Building that trust means asking hard questions, expecting clear reasoning, and working through key disagreements. Over time, we aim to increase autonomy: experienced staff can approve some discretionary grants on short timelines when the upside is high. (We took this grant from proposal to approval in three days.)
We consider the best and worst plausible cases. Nearly all ambitious grants involve some chance of a negative outcome. A poorly executed advocacy campaign might set back a policy goal, while a successful one could reshape an entire field.
Ideally, we’d assign probabilities to every possible outcome and focus on overall expected value. In practice, we approximate this process, often by considering how much impact a project would have if it fully achieved its long-term goals (best case) and how much damage it could do if badly misguided (worst case).
We use these scenarios to gauge both risk and importance — aiming for projects where even partial success could be highly valuable, and where the worst case is acceptable.
We act decisively but not overconfidently. Hits-based giving rewards boldness, but when you move fast without seeking consensus, it’s easy to put too much stock in your own opinions. To stay calibrated, grant investigators communicate their uncertainties, forecast the odds of success, and track those forecasts over time. That feedback helps us steadily improve our judgment without slowing us down.
High uncertainty can make it hard to reach a decision. We deal with that using our bar for impact — the minimum expected return that justifies a grant — which gives us a clear signal for when a grant is worth making.
In our experience, hits-based giving requires both selecting the right opportunities and helping our most promising grantees succeed. This can mean making multi-year grants so organizations can hire and scale with confidence, connecting grantees with professional support like communications specialists, and sometimes encouraging grantees to be more ambitious by offering more funding than they requested.
Below are a few examples of grants that illustrate what we mean by non-consensus bets — cases where we funded work that looked risky or unorthodox at the time, but where the potential upside justified the gamble. These projects attracted limited early support from other funders, yet went on to achieve outsized impact.
Of course, a hits-based approach also means accepting that some bets won’t pay off. Many of our grants haven’t yet delivered the progress we hoped for, including some we hoped would be transformative. Our funding for gene-drive technologies to combat malaria has advanced the science, but hasn’t yet saved lives.

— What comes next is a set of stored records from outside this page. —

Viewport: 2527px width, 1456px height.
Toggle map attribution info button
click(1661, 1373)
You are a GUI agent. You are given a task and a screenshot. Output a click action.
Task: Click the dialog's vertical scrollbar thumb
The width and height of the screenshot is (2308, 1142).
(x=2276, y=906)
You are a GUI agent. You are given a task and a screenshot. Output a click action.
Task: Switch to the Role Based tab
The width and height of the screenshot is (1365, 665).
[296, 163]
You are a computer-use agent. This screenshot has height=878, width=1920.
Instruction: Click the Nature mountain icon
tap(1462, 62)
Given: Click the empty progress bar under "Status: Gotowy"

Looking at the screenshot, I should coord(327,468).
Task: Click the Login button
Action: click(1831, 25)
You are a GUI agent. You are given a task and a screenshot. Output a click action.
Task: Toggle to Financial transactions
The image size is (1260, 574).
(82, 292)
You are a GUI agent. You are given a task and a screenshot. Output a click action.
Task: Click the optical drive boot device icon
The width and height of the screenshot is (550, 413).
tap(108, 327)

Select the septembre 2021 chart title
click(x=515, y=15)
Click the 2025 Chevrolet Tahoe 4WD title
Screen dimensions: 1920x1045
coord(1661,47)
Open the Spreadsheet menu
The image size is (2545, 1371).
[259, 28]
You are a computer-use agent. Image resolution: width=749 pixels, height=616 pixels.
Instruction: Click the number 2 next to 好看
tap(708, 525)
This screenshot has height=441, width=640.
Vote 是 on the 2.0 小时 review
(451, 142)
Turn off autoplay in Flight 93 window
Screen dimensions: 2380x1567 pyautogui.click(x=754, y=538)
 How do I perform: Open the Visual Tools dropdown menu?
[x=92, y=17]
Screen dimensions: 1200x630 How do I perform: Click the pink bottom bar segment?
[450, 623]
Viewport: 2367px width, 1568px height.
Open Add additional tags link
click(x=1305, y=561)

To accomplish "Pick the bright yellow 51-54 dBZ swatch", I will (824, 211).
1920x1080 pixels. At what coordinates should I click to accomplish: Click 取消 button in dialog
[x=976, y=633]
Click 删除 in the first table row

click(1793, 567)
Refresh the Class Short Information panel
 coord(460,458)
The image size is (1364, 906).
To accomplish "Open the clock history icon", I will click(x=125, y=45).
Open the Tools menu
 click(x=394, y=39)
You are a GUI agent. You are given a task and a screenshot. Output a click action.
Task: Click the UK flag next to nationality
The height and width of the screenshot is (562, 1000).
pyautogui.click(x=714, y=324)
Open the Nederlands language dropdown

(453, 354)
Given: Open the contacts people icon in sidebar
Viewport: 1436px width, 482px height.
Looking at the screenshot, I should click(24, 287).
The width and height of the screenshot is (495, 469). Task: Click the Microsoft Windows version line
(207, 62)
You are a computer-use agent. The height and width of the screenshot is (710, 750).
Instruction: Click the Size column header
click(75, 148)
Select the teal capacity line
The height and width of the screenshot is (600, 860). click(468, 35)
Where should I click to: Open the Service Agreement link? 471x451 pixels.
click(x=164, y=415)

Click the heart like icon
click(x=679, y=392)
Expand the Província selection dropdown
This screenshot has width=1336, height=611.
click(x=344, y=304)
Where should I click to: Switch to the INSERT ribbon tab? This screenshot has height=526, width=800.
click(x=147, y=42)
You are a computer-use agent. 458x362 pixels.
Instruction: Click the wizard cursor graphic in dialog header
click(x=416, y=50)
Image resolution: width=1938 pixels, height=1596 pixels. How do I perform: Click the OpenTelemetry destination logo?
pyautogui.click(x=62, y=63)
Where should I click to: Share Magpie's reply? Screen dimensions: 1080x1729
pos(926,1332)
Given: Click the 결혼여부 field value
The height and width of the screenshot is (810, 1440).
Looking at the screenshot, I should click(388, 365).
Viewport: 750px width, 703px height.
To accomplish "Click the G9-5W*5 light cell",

After COVID-19, our biosecurity team supported policy advocacy for stronger pandemic preparedness; despite early momentum, most proposed funding was never authorized. And in science grantmaking, many projects complete their research without materially advancing the field, while others stall or are never completed. We view these as part of the cost of pursuing large-upside opportunities.
This page draws on material from an article published in 2016.
Measuring cost-effectiveness helps us compare very different opportunities and direct funding to where it can do the most good.
Philanthropists tend to choose causes based on personal experience, geographic proximity, or emotional appeal. This approach is understandable — personal connection is what motivates many people to give in the first place. But some causes offer far greater opportunities for impact than others: the same donation might save ten lives in one place but a thousand in another.
When choosing which causes to support, we face difficult moral and empirical questions without clear "right" answers. To address this uncertainty, we divide resources across several broad approaches to doing good, each grounded in a different worldview.